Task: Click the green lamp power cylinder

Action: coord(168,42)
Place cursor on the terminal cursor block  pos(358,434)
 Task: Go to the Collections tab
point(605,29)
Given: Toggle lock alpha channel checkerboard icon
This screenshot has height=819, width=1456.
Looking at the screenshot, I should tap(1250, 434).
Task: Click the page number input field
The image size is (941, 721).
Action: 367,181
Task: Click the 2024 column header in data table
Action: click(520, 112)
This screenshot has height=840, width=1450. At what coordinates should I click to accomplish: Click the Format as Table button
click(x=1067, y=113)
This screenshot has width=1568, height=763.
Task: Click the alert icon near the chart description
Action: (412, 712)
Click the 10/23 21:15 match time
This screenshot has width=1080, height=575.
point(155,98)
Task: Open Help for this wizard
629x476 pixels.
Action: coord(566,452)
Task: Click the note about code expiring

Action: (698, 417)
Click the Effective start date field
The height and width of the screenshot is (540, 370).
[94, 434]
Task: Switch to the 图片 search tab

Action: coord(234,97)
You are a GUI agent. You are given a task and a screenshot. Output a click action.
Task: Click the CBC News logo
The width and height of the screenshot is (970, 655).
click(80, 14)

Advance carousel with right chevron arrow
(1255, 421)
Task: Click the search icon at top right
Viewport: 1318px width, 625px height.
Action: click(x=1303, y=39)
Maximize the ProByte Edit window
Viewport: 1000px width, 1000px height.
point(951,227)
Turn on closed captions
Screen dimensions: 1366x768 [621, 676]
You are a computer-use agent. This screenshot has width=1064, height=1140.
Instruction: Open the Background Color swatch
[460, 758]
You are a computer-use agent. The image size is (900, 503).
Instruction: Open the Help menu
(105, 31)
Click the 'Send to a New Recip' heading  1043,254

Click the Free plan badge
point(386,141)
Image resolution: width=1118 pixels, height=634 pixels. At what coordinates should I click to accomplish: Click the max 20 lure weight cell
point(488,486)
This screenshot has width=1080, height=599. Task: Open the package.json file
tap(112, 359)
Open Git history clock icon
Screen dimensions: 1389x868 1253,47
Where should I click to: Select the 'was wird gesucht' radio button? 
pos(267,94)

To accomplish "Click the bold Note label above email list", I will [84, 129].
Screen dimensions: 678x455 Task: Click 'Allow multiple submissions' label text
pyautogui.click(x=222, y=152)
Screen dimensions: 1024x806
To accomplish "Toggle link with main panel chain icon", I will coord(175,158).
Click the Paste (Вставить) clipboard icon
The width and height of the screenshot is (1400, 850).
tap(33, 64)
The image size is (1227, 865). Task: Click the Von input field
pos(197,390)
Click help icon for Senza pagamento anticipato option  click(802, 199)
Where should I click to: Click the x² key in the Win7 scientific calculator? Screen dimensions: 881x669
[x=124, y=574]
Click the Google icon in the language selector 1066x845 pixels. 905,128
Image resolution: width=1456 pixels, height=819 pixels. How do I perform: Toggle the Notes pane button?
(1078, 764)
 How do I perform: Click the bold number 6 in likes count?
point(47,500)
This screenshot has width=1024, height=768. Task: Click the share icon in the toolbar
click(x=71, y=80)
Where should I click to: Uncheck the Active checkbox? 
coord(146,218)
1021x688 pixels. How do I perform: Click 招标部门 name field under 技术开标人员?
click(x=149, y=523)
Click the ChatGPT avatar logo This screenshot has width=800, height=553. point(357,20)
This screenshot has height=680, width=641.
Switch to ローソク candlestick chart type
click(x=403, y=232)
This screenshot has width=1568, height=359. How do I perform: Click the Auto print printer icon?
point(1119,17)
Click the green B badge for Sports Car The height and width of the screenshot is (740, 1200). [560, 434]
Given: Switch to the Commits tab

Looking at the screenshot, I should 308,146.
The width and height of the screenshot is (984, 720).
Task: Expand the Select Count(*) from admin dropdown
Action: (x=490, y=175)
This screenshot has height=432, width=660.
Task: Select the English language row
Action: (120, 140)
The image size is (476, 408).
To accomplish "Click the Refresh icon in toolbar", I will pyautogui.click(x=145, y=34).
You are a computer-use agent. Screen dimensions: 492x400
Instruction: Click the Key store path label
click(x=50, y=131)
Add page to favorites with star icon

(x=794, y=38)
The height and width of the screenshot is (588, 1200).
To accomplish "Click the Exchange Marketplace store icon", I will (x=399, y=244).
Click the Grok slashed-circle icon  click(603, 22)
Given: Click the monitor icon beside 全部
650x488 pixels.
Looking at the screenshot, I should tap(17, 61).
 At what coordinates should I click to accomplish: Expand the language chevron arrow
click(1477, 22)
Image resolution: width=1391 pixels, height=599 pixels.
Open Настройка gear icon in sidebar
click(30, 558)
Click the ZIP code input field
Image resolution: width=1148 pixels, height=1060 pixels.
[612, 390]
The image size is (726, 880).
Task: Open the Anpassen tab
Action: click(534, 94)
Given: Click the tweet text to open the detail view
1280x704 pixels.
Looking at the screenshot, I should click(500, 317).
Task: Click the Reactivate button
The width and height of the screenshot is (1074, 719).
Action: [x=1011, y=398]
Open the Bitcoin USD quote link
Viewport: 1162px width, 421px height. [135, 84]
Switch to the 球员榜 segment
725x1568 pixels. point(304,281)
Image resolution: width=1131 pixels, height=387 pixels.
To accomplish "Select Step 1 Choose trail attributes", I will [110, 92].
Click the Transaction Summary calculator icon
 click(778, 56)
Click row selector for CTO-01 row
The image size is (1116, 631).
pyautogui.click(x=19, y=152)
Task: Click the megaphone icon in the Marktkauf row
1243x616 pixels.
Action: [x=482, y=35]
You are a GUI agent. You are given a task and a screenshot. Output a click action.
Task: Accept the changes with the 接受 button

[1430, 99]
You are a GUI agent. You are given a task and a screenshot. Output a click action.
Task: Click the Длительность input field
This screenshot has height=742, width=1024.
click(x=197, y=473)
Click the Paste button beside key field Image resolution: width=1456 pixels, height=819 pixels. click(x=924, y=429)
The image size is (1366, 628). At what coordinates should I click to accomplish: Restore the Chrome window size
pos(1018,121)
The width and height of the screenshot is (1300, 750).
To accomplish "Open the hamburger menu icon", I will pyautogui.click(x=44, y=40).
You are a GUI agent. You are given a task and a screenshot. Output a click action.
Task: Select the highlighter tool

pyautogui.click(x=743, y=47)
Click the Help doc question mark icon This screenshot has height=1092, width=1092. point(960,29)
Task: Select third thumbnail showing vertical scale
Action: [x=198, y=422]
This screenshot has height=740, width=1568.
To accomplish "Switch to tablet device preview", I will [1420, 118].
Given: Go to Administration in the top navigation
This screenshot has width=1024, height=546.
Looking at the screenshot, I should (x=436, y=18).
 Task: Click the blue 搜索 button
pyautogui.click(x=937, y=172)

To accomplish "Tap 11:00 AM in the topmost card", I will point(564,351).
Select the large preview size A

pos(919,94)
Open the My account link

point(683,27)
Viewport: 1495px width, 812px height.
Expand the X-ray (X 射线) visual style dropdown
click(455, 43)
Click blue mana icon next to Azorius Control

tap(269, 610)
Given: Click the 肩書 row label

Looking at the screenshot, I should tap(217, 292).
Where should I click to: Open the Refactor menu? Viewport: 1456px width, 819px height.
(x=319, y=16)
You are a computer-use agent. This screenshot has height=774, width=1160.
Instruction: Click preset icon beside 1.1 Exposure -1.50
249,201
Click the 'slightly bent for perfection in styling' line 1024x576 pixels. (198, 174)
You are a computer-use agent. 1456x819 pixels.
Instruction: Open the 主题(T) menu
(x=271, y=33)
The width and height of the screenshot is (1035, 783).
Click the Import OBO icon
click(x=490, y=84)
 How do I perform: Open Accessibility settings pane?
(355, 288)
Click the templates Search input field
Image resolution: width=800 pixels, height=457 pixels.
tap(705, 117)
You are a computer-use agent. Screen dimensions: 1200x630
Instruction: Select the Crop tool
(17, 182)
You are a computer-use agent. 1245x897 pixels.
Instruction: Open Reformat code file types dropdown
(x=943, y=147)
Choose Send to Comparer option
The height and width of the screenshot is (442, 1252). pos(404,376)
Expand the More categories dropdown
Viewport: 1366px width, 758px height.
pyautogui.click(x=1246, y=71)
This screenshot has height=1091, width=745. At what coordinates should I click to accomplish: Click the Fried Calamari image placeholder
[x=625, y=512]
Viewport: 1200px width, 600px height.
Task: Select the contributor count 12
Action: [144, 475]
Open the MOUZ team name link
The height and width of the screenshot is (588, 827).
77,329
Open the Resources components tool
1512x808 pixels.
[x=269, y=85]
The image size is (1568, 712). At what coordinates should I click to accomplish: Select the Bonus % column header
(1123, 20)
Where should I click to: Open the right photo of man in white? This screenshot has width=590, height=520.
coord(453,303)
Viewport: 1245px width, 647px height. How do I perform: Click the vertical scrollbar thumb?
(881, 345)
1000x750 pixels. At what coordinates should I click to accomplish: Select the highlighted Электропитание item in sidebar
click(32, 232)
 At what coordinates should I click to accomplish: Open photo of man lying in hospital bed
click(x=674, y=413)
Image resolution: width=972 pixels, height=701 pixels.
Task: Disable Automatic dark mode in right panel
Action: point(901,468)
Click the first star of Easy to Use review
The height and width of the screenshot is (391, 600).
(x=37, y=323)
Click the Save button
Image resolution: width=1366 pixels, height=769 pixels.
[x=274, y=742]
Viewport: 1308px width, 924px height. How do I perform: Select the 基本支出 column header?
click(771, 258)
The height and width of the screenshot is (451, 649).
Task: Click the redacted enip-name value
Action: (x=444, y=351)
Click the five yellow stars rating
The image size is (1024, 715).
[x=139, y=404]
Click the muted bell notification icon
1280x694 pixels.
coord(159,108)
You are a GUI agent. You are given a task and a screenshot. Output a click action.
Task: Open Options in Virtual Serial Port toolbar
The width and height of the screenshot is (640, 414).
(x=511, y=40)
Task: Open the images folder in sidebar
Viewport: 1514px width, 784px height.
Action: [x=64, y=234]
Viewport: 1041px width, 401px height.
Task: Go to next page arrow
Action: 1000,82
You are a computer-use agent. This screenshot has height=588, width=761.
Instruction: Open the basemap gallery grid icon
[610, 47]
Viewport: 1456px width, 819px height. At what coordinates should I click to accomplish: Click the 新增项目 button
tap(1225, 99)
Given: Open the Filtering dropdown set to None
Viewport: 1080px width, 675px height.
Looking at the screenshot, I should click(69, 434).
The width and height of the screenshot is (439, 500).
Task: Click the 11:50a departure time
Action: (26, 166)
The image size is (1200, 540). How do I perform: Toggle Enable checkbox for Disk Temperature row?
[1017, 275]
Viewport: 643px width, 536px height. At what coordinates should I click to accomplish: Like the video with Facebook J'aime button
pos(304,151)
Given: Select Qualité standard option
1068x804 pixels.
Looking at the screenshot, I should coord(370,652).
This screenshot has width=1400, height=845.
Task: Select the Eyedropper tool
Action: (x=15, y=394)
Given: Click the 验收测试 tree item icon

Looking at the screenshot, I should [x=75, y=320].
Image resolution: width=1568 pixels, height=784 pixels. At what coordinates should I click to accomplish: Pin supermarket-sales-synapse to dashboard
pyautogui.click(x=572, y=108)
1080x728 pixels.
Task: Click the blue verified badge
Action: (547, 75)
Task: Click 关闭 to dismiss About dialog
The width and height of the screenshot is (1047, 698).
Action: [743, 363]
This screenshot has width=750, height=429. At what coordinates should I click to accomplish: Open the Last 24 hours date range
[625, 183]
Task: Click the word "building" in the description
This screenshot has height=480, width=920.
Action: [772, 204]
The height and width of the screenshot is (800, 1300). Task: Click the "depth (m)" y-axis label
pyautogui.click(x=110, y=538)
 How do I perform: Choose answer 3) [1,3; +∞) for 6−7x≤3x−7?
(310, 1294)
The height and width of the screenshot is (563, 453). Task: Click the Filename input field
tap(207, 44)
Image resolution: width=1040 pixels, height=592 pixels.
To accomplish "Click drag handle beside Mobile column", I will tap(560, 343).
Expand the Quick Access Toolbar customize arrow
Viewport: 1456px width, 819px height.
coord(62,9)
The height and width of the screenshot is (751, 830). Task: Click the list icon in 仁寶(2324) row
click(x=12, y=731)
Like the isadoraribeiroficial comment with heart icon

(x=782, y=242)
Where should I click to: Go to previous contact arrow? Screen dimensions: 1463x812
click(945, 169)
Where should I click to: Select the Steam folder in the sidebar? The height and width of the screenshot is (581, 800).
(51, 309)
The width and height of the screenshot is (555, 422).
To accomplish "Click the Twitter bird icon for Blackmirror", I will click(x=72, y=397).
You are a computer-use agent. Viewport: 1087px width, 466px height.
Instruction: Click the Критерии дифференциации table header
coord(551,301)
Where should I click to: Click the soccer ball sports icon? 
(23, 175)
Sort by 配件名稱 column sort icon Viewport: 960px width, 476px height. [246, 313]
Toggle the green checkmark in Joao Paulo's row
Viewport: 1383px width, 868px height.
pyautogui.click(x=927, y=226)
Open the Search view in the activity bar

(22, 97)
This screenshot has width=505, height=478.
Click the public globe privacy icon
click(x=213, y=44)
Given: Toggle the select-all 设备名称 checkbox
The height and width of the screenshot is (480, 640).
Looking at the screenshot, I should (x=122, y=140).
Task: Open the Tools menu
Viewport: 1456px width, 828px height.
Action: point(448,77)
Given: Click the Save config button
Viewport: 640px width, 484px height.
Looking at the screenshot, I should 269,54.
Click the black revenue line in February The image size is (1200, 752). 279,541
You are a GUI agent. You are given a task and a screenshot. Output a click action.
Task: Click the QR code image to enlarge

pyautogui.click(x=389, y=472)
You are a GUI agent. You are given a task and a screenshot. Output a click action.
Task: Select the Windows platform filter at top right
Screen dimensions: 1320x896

§ §

- STATED PROBLEM -
Retype the lines of the records above, from the line that contains "Place cursor on" through the line that contains "Action: click(520, 112)", with both of those lines included.

- THE RESPONSE -
Place cursor on the terminal cursor block  pos(358,434)
 Task: Go to the Collections tab
point(605,29)
Given: Toggle lock alpha channel checkerboard icon
This screenshot has height=819, width=1456.
Looking at the screenshot, I should tap(1250, 434).
Task: Click the page number input field
The image size is (941, 721).
Action: 367,181
Task: Click the 2024 column header in data table
Action: click(520, 112)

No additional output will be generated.